Cette sculpture rappelle une expérience pour le moins burlesque que David avait tentée il y a environ quinze ans sur le tournage de Dune. Il s'adonnait alors à la pratique des " animals kits ", qui fonctionnaient toujours selon le même principe, que nous pouvons évoquer brièvement et dont nous nous sommes inspirés pour la mise en scène de cet article. Ces kits lynchiens consistent tout simplement à démembrer un animal quelconque en un grand nombre de parties identifiables et susceptibles d'être dénommées, que David fixe sur une planchette en plaçant sous chacune d'entre elles une petite étiquette indiquant qu'il s'agit d'une patte, d'un bec, d'un œil, etc. Il insère ensuite sur un des coins de la planchette une petite notice explicative où, imitant un langage scientifique de circonstance qui ressemblerait à celui d'un Dr.

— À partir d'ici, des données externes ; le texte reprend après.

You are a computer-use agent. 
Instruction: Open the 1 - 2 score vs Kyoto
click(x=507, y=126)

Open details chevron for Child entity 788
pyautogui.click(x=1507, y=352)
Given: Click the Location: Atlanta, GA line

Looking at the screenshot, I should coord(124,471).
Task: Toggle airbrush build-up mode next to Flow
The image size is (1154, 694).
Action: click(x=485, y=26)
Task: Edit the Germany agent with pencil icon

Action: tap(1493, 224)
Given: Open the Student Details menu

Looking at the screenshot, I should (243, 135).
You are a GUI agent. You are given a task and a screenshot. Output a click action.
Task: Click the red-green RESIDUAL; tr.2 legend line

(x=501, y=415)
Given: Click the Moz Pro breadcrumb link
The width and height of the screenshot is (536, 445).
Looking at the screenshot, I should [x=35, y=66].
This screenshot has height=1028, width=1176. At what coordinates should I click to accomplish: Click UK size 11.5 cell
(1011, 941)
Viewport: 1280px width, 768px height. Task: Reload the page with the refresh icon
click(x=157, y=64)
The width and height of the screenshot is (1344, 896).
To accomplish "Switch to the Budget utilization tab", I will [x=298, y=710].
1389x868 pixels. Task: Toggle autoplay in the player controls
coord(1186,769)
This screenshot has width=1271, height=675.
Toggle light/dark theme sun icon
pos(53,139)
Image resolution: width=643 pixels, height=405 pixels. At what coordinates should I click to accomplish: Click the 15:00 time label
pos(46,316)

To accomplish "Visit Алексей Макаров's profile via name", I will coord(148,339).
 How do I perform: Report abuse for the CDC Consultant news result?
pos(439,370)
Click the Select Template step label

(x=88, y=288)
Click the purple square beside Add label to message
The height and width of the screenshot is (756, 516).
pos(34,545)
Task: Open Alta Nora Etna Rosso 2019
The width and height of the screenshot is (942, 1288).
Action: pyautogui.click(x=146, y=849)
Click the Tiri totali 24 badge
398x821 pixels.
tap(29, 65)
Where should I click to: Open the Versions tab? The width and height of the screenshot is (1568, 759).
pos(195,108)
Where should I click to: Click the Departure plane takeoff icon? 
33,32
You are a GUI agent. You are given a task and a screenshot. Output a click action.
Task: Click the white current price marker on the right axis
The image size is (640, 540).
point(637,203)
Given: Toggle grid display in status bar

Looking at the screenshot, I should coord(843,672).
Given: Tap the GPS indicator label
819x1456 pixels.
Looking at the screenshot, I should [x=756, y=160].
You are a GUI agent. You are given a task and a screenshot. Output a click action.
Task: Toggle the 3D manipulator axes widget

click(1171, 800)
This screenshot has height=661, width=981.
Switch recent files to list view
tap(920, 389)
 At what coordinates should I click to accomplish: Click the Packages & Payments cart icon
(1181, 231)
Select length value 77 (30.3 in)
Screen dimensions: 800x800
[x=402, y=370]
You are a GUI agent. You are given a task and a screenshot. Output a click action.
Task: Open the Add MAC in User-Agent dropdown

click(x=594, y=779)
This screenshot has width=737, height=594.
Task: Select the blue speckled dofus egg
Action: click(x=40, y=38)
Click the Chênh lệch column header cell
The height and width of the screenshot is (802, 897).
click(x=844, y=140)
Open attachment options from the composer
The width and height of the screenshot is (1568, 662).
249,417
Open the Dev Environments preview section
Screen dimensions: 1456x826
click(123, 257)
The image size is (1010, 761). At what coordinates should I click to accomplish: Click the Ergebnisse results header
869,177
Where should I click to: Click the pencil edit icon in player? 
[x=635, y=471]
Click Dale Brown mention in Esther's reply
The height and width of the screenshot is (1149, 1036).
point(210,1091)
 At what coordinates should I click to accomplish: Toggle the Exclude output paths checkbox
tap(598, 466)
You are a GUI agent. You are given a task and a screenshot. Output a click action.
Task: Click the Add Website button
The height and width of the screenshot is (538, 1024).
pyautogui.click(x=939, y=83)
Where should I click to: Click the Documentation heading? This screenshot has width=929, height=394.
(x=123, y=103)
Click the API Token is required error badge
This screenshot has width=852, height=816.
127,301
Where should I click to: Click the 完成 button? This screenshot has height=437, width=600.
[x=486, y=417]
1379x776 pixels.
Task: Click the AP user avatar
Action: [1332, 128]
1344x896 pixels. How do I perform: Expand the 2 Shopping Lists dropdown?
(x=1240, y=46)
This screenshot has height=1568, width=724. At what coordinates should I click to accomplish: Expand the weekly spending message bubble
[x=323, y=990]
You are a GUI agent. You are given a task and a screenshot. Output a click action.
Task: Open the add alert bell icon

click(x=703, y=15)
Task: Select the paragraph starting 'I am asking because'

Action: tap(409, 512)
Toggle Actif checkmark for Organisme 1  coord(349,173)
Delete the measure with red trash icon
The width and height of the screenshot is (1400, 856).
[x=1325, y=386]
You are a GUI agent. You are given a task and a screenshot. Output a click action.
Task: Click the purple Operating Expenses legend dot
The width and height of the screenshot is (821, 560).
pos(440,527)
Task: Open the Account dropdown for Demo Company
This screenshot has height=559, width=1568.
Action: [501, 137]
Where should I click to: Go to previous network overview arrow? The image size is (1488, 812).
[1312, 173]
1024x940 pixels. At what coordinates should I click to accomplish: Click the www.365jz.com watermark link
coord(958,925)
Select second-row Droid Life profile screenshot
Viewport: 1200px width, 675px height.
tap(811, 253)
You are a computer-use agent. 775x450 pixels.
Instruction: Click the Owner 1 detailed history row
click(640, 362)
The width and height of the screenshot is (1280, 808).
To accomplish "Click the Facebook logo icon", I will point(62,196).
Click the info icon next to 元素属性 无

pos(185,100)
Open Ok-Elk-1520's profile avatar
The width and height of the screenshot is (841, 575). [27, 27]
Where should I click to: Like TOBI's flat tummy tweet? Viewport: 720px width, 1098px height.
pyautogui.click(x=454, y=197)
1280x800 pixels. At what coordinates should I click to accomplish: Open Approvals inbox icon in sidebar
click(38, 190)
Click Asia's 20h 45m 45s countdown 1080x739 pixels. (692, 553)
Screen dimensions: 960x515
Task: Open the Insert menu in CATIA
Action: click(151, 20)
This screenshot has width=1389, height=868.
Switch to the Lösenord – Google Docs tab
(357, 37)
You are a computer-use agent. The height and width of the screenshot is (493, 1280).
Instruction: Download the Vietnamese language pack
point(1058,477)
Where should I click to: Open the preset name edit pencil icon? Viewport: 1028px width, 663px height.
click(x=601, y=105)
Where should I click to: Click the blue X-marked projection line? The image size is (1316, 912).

Frankenstein de bas étage, il enjoint les spectateurs à réassembler les fragments morcelés des animaux démembrés selon un ordre précis avant d'insuffler dans ces chairs mortes et éteintes un souffle de vie qui les ressuscitera. La consécration artistique finale de ces kits est d'ailleurs une photographie de cette " table de montage ", et non pas la planchette elle-même, comme on peut l'entendre trop souvent. Même si ces créations peuvent être plus amplement analysées, il faut savoir également demeurer sensible à la dérision et à l'aspect ouvertement comique qu'elles recèlent. Sur ce modèle, David a notamment créé plusieurs " chicken kits " ou " fish kits " qui ne manquent pas de sel, mais les circonstances du tournage de Dune allaient lui donner l'occasion de passer à la vitesse supérieure pour surpasser ces prototypes.



NOTES

9 : Toutes les photos de la vache sculptée par David sont l'œuvre et la propriété de John Mueller, étudiant à l'Academy of Art College de San Francisco, qui a réalisé ces clichés lors de la brève exposition qui s'y est tenue : une photo d'ensemble montre d'ailleurs le site où la vache de David était exposée.